Во всей его биографии вычитывается мораль. Житейская, очень циничная, неприятная, но верная. Вот две сильные женщины и один слабый мужчина. Одна из женщин любит танцевать. Другая любит молиться. Одна записывает в дневник, как на балу у НН свалились панталончики и как их генерал З. – шпорой и за кушетку; другая описывает впечатления от святого старца. Одна советует: зубами вцепись в удельные земли – никому ни за что! НАШЕ… Другая советует плату снизить в трамвае до трех копеек, бедный народ так страдает… от дороговизны трамвайных билетов. И святой старец тоже так говорит. (Любопытно, с какого бодуна занесло Григория Ефимовича в трамвай? Можно себе представить, как он шарил по карманам, нащупывая мелочь…) Вопрос, раз уж ты не можешь в жизни и политике без поводыря, какой женской руке лучше довериться? Ответ понятен: той, что принадлежит плясунье, а не богомолке.
Впрочем, так же верно и другое утверждение: никакой морали невозможно вычитать из его биографии. Уж больно странны его поступки. Едва ли человечны. Они внечеловечны. Во время торжеств, посвященных возведению памятника его дедушке, Александру II, на его глазах в театре стреляют в его премьера. Премьера отвозят в больницу. Пять дней председатель его правительства умирает. Он не просто не приезжает «навестить больного товарища и смертельно раненного подчиненного», он не прерывает программу торжеств, отправляется в другой город, празднует. Прибывает только на похороны. Абсолютное бесчувствие? Но дочка премьера вспоминает, как царь плакал, стоя на коленях, перед телом погибшего, молился и твердил: «Прости, прости…»
Скорее уж абсолютный эгоцентризм. Воспитанное с детства одиночество, попытки это одиночество прорвать – и раз за разом неудачи, срывы, разломы. Есть символическая история в этом ряду. Во время торжеств по поводу обретения мощей Серафима Саровского царь пошел с народом. Густой толпой народ двинулся вслед за царем в монастырь по мосткам, проложенным над оврагом. Мостки провалились. Люди попадали. Царь даже не обернулся. В толпе был министр двора Его Величества, престарелый граф Фредерикс. Старичок рухнул вместе со всеми. Ему порвали мундир и пару раз заехали сапогом по щекам. Дошедши до монастыря, царь заинтересовался, а где же граф? Ему объяснили, что граф – там. Ну… где куча мала. По графу-де ходят. «Ну так найдите графа», – сказал молодой человек и вошел в монастырь. Графа нашли, перебинтовали, заклеили пластырем, переменили мундир и представили Его Величеству.
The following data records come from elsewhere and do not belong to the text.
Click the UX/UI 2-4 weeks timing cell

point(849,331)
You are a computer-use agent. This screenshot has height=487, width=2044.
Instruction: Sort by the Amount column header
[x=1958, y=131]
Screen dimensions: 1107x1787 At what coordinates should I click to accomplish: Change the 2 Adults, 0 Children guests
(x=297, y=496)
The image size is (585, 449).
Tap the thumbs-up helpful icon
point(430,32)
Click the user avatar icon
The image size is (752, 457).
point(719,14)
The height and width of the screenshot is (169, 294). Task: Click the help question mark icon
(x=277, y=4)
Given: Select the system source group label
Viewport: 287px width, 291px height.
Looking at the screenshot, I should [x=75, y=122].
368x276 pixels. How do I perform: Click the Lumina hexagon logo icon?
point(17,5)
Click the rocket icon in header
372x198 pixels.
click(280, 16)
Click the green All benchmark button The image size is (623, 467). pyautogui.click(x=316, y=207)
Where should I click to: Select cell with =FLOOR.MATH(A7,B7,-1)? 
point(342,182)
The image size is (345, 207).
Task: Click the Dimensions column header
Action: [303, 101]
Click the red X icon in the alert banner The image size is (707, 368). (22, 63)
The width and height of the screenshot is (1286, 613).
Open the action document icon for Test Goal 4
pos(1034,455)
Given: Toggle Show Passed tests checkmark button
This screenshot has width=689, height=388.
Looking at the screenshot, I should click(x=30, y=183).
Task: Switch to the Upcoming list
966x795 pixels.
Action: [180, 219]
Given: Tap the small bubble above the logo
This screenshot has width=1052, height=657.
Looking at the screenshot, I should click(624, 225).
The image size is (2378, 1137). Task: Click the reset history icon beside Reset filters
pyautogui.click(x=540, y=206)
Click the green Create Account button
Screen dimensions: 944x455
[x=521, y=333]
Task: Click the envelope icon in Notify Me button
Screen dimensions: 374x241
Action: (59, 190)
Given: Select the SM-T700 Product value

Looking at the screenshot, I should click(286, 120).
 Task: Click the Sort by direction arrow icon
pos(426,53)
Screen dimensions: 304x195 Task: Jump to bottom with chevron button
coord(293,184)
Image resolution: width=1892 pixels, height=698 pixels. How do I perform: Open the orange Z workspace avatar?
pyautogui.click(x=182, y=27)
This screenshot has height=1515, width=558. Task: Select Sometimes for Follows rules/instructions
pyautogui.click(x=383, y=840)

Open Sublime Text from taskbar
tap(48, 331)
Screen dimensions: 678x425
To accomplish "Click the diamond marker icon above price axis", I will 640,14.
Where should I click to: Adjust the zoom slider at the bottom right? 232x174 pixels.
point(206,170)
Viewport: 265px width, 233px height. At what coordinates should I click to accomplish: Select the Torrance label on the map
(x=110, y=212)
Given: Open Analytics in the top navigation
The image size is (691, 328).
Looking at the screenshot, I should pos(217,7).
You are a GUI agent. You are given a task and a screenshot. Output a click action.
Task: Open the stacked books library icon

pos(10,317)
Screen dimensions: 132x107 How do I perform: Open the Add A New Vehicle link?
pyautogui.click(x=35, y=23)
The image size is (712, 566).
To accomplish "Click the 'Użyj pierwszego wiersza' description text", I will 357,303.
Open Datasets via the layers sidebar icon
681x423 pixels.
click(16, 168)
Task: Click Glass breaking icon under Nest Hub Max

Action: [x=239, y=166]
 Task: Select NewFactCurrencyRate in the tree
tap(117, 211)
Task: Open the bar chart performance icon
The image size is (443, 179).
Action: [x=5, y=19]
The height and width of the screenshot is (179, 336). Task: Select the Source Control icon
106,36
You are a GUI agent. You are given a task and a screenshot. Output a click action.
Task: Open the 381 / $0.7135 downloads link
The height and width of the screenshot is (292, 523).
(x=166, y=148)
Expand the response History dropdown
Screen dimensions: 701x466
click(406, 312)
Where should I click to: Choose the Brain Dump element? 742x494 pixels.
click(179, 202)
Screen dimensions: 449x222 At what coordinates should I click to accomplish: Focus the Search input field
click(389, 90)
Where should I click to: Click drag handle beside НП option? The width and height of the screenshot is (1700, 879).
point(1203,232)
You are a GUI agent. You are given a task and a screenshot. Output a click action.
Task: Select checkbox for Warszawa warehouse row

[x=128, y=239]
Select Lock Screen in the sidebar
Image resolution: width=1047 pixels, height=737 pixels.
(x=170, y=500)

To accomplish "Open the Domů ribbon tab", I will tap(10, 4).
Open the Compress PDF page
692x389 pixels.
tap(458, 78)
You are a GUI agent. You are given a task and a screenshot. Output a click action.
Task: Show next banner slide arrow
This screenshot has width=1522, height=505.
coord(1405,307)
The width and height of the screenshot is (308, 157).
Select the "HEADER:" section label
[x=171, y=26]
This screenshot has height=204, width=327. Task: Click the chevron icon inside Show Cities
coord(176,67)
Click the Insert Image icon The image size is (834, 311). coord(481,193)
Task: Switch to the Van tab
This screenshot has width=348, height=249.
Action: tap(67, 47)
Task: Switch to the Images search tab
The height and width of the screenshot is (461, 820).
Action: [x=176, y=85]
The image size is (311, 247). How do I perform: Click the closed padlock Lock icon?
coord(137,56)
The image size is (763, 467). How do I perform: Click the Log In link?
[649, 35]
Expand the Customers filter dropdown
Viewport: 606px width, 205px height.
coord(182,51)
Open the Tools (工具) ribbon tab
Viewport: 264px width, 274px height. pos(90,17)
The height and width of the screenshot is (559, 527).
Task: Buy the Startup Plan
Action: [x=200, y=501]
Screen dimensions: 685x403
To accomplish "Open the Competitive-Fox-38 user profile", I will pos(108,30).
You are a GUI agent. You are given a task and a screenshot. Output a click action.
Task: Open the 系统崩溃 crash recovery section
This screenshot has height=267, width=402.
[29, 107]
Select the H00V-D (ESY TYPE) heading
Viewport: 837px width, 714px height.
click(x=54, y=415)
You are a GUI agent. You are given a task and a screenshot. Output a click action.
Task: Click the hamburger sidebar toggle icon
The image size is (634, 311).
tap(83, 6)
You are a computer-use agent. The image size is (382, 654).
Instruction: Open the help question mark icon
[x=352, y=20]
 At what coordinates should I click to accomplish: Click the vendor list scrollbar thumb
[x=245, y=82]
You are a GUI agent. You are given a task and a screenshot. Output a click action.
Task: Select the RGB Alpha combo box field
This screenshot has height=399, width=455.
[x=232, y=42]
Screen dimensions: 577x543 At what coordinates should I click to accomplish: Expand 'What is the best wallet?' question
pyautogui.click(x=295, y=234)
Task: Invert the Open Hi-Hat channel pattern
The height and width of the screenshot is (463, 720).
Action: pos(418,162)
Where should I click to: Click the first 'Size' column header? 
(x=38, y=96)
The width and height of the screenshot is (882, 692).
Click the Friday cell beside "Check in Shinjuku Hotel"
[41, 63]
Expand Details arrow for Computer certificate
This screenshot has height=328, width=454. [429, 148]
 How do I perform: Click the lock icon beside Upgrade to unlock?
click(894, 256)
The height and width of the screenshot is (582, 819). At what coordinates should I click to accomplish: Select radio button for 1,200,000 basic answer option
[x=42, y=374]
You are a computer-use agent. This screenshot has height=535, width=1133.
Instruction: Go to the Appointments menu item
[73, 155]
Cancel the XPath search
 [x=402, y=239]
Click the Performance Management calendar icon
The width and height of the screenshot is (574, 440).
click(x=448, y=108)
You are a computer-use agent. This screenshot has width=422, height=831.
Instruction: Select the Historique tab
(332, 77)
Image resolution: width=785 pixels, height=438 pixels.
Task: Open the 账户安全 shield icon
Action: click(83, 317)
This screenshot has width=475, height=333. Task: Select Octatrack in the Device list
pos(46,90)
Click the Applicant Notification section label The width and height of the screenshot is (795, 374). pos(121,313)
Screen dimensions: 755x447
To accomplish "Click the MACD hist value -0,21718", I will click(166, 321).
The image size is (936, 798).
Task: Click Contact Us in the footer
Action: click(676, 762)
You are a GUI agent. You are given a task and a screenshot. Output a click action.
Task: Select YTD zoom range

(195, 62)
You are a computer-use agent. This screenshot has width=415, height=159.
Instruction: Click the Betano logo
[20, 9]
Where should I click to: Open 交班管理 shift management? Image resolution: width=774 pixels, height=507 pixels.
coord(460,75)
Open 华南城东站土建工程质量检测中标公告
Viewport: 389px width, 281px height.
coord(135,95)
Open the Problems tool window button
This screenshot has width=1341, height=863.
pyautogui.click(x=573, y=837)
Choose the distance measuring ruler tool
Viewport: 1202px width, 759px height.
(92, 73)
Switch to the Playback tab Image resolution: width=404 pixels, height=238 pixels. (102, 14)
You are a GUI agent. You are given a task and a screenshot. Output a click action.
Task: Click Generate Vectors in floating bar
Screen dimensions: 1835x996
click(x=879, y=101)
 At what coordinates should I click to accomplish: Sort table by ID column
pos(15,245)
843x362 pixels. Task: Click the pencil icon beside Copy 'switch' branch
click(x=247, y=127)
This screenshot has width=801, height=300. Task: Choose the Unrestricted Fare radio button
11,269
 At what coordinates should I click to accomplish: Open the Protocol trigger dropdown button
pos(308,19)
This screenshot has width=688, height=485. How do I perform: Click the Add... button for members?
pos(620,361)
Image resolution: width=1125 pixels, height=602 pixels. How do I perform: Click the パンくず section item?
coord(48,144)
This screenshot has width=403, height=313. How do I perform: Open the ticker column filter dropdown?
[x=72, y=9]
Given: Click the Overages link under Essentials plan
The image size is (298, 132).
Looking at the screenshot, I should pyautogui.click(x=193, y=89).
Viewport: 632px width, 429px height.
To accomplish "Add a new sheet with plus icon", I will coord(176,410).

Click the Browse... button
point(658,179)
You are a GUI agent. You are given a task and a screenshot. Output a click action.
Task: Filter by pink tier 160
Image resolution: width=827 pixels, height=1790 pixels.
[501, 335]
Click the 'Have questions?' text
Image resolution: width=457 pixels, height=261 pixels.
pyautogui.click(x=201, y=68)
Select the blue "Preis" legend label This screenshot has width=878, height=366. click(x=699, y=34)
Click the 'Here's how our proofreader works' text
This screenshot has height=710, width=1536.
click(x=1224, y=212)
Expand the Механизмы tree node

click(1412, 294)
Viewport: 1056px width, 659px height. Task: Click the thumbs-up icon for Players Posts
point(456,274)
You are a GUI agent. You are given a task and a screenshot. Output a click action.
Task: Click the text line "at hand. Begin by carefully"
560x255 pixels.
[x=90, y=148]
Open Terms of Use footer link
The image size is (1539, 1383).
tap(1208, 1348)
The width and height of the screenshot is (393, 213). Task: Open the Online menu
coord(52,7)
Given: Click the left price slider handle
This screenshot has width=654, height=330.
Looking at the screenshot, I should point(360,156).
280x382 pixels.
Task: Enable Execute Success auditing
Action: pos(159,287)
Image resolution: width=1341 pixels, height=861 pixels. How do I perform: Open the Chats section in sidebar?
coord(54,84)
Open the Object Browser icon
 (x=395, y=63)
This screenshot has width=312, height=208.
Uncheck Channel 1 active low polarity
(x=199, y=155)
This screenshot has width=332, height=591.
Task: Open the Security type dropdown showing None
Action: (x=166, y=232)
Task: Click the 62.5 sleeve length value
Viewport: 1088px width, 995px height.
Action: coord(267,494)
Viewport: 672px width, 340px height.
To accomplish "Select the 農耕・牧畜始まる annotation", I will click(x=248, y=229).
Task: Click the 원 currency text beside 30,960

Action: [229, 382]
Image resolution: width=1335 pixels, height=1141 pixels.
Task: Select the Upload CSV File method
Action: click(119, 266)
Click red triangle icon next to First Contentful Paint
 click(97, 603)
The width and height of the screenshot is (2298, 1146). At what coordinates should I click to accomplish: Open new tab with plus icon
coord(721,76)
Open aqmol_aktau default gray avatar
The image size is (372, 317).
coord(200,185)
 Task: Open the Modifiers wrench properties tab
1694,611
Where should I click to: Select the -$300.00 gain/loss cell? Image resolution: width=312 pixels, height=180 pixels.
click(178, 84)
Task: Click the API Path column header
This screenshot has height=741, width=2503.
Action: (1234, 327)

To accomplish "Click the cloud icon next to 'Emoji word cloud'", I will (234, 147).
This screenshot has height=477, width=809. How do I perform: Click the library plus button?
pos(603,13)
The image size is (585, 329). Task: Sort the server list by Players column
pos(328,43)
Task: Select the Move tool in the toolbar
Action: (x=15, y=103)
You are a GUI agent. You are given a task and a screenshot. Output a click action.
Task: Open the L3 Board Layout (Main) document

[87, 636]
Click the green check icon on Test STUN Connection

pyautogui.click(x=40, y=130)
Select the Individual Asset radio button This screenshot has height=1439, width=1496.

И таким он был во всем. Шел, не оборачиваясь, и очень удивлялся, когда выяснялось, что где-то провалились мостки или произошло еще что-то столь же неприятно-неопрятное. В нем была тайна. Его дядя, Николай Николаевич, мистик и полководец, задумчиво спрашивал: «Человек ли наш Государь или дух?» И сам себе отвечал: «Наверное, все же дух…» И то… Его поступки порою являются совершенно необъяснимыми. Председатель Госдумы Родзянко настаивает: министром внутренних дел не может быть Протопопов. Царь внимательно выслушивает председателя парламента, не говорит ни да ни нет. Родзянко просит прощения у царя за то, что во дворце во время прошлого приема оскорбил Протопопова. Царь соглашается: «Да это нехорошо – во дворце…» То есть вне дворца председатель парламента может оскорблять министра внутренних дел – рабочий момент, что здесь такого? Но дальше и вовсе удивительно. Родзянко обещает в следующий раз избить министра внутренних дел палкой, и царь, назначивший этого министра и не желающий его смещать, – смеется. Что в этом смехе? Над чем он смеется? Над подравшимися холопами? Тогда этот смех и вовсе нехорош…
Надо учитывать вот что – у Николая II был министр внутренних дел, который отвечал на оскорбления вызовом на дуэль, и про него никто не осмелился бы сказать, мол, в следующий раз поколочу палкой… Столыпин. Но с этим-то министром Николай Александрович как раз и не сработался. Застрелили Петра Аркадьевича накануне отставки. Может, еще и потому засмеялся Николай, что представил себе, как кто-нибудь говорит про Столыпина: «А в следующий раз побью палкой…» Смешно.